Com a diminuição de 1,5%, o preço público passou de R$ 172,5 mil para R$ 170 mil entre 2025 e junho de 2026. Por outro lado, o valor médio pago pelo consumidor se reduziu ainda mais, de R$ 157,7 mil para R$ 152,1 mil. Isso significa uma queda de 3,5%.
Já a cifra média sugerida pelas montadoras subiu 1,4% e chegou a R$ 166,9 mil. Porém, o reajuste ficou abaixo da inflação oficial acumulada, de 3,18%. Os dados representam uma desaceleração notável em relação aos 5,5% registrados em 2025.
A mudança acontece depois de anos de valorização de automóveis novos, impulsionada pelos impactos da pandemia de Covid-19, além da escassez de semicondutores e da irregularidade entre oferta e demanda.
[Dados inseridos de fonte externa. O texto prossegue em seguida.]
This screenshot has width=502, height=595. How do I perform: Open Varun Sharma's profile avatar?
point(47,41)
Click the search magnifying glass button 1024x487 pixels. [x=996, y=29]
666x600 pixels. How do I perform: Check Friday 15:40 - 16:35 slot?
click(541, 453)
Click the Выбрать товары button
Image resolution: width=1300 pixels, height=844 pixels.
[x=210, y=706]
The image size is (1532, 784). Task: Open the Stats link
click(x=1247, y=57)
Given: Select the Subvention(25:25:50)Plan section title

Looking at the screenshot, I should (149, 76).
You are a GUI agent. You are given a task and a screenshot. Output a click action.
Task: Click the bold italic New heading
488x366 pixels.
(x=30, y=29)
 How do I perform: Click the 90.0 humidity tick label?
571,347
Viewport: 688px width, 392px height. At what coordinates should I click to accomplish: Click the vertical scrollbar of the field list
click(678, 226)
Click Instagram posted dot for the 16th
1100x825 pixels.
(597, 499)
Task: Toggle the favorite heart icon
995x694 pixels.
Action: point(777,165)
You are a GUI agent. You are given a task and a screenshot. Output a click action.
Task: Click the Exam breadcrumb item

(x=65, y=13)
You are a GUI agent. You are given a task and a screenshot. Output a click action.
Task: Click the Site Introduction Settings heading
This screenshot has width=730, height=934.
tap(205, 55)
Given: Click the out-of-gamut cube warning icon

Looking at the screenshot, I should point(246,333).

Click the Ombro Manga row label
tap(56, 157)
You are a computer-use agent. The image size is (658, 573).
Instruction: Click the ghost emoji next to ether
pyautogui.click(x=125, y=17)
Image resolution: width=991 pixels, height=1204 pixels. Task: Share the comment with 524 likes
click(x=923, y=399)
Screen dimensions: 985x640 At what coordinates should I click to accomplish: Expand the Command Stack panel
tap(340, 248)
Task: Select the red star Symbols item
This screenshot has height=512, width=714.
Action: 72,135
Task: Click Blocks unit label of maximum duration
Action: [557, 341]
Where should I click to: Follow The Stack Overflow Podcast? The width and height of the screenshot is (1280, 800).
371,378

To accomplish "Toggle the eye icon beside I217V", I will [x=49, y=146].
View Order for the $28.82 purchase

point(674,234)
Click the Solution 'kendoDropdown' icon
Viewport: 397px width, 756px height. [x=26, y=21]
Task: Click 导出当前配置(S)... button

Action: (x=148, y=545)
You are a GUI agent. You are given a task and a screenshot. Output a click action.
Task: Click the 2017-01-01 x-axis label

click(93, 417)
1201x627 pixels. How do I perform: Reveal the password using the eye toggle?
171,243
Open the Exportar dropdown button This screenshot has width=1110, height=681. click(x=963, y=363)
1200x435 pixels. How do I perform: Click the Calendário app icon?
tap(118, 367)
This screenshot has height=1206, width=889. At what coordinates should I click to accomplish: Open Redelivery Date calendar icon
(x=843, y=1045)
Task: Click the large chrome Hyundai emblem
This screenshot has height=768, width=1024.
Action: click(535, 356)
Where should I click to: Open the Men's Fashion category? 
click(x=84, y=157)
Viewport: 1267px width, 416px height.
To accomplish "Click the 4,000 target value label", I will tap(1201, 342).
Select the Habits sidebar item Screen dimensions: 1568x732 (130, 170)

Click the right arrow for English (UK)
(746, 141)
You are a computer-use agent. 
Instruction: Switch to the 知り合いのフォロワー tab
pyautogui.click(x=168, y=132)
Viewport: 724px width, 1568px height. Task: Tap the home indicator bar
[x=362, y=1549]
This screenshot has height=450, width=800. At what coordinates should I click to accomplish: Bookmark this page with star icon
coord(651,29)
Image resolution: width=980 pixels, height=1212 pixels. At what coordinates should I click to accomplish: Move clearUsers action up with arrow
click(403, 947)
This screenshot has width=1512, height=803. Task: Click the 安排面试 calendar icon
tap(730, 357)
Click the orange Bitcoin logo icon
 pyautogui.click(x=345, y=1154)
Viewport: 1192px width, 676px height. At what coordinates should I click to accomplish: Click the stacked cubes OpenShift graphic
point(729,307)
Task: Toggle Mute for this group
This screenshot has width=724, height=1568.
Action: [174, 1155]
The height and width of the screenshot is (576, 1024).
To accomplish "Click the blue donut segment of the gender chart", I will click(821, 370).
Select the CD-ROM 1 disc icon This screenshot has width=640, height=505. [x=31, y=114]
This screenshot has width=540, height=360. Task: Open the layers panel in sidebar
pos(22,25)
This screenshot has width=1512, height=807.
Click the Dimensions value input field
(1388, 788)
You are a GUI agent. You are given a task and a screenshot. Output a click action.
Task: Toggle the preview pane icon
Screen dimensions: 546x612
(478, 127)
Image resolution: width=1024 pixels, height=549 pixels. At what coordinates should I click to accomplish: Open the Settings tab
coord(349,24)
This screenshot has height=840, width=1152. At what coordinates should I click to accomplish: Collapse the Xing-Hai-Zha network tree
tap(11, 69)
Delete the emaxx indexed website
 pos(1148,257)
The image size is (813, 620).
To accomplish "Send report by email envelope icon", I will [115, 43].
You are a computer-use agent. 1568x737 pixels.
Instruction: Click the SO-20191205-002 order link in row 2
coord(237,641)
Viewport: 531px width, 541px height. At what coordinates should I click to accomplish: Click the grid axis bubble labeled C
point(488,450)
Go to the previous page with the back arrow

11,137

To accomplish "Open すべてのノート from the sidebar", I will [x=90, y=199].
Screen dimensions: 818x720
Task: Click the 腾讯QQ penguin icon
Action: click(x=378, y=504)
Impacto de marcas chinesas e novas tecnologias
Um dos principais fatores que impulsionaram esta mudança do setor é o aumento da concorrência e a chegada de novas marcas ao mercado brasileiro. Parte considerável dessas empresas é de origem chinesa.
A nova remessa de veículos também transformou recursos antes considerados de luxo em requisitos quase obrigatórios. Empresas estão cada vez mais adotando portfólios modernos e políticas comerciais agressivas para desafiar montadoras tradicionais.
Entre os principais estão: sistemas avançados de assistência à condução (ADAS); inteligência artificial (IA) instalada em telas multimídia; e câmeras 360°, teto panorâmico e carregadores por indução.
A Bright detalha que a competição acontece principalmente por causa da entrega de recursos, com o critério não se baseando apenas no preço nominal.